**** Source data

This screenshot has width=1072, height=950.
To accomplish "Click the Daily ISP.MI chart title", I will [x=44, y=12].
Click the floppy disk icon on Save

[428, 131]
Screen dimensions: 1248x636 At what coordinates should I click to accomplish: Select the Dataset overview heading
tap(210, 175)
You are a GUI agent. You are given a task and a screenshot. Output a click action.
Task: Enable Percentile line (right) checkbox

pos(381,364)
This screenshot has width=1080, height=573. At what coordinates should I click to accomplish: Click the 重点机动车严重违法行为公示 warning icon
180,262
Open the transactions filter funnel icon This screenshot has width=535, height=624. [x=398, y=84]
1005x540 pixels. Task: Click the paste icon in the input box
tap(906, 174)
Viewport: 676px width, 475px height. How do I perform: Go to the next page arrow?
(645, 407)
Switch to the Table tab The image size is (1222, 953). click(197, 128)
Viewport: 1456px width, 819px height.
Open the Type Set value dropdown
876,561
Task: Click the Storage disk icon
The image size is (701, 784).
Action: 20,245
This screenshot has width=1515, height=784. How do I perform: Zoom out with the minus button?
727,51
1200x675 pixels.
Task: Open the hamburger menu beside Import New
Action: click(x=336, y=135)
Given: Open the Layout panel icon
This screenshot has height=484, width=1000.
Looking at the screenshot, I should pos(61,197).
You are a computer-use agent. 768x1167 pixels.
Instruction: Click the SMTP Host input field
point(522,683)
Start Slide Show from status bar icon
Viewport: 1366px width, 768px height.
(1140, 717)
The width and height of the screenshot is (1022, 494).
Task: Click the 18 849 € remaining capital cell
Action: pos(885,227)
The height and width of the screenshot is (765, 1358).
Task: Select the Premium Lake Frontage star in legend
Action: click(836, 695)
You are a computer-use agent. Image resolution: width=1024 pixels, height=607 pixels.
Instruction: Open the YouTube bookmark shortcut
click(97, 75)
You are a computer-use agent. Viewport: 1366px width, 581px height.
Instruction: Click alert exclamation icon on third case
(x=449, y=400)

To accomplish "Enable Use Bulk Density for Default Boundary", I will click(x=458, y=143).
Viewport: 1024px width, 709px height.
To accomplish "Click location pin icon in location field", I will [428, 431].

********

### Exercise directions
For every line of the entries above that holds "will", add one to a tally, and report only the final count.

### Response to this exercise
3